The Israeli artist, known for his striking use of color, discusses his new studio, his process, and what he likes about working digitally.
The cover for this year’s Spring Style Issue is the fourth by Tomer Hanuka, an Israeli artist known for his striking use of color. (Hanuka’s identical twin brother, Asaf, is also a highly regarded illustrator.) Hanuka recently moved back to New York, from Tel Aviv, and we talked to him about his new studio, his process, and what he likes about working digitally.
We like the gestural quality of the woman’s pose. How does body language factor into making an image like this?
I start with a gesture, just a line, and build a story around it. There are so many rules about drawing anatomy, and sometimes you need to break all of them to make a pose work. An image like this begins with a realistic sketch of a body, but in the end I want the physicality to disappear. I want the reader to be left only with an idea or a feeling.
This image was done digitally. Would your approach have been different if you had used a different medium, say, watercolor?
I’ve been working digitally for fifteen years, so it’s hard to remember working with wet media. It seems so romantic. But I’m interested in color choices more than textural qualities. When you work in digital media, your setup is like a color lab. I can endlessly go through different color combinations—that takes up the lion’s share of my work time, just changing colors around.
You recently moved back to New York from Tel Aviv. How do the two cities compare?
A perfect day in Tel Aviv would climax at the beach. A similar day in New York would end in a dark theatre. And the energy is different. In Tel Aviv, it’s like we’re all cousins trying to survive; in New York, it’s like we’re strangers who agree to respect spatial boundaries. But, all things being equal, food is better in Tel Aviv.
Your studio is in the garment district, a historic area filled with showrooms, warehouses, production facilities, and shops. Do you get a sense of the fashion world’s energy during your day-to-day life in the neighborhood?

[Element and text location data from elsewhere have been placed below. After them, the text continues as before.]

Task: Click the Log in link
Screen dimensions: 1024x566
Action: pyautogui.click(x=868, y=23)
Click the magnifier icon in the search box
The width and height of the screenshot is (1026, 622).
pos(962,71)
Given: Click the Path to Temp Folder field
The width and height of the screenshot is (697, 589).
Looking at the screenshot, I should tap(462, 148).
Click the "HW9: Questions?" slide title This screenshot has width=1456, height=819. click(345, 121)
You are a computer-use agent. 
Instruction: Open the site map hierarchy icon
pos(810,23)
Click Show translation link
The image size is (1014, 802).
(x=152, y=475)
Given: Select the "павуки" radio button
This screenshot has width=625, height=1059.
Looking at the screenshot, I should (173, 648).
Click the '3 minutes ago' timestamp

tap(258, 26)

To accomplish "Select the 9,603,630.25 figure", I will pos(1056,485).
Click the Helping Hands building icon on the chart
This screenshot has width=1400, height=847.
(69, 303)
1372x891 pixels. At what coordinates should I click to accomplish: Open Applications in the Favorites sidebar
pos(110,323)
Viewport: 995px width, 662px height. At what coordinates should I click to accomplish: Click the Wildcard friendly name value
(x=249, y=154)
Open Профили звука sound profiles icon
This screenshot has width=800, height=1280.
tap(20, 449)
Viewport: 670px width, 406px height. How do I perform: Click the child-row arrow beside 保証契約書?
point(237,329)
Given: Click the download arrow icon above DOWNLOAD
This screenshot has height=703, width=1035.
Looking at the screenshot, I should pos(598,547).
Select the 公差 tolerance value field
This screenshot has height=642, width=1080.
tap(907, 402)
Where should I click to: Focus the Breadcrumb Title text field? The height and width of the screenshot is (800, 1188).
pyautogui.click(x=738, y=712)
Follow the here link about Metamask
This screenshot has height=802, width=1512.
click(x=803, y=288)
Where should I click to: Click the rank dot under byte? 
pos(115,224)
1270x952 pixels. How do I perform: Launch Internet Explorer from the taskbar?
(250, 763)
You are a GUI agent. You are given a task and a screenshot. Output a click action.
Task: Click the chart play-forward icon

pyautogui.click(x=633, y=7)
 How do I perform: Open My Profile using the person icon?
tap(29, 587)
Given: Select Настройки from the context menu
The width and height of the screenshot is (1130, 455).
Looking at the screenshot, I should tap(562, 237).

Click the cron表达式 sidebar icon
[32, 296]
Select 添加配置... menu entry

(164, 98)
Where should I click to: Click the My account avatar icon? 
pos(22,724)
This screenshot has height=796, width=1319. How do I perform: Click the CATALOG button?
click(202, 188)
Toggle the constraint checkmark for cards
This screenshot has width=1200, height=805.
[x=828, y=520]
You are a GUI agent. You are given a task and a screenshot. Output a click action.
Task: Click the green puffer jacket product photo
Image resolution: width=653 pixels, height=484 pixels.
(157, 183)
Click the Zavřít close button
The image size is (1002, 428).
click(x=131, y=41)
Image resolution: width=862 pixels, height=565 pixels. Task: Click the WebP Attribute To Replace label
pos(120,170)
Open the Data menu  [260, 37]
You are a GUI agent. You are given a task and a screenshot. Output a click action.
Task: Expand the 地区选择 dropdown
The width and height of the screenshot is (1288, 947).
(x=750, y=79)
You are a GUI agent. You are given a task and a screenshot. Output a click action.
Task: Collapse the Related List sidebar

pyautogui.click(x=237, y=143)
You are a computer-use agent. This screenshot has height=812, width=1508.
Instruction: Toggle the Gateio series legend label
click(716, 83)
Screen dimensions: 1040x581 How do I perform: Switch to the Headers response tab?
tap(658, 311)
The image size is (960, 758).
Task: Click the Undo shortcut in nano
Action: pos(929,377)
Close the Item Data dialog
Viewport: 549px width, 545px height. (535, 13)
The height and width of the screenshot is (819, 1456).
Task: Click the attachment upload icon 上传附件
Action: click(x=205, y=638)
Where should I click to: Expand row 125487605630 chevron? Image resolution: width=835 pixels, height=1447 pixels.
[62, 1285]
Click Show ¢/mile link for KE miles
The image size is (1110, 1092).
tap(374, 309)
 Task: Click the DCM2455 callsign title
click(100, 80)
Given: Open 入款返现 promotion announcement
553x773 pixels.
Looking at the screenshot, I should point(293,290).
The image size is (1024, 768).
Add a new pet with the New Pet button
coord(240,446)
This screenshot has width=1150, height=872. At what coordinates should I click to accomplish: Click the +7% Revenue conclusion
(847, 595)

Yes, there is definitely a sense of industrious energy. There’s a bronze sculpture by Judith Weller that I love—I walk by it every day. It’s called “Garment Worker.” It depicts an older Jewish man with a yarmulke hunched over a sewing machine. It embodies the story of immigrants at the turn of the last century, who worked in the neighborhood as machine operators. Though our circumstances couldn’t have been more different, on good days, as I’m hunched over my computer trying to match colors, I feel like I picked up where he left off.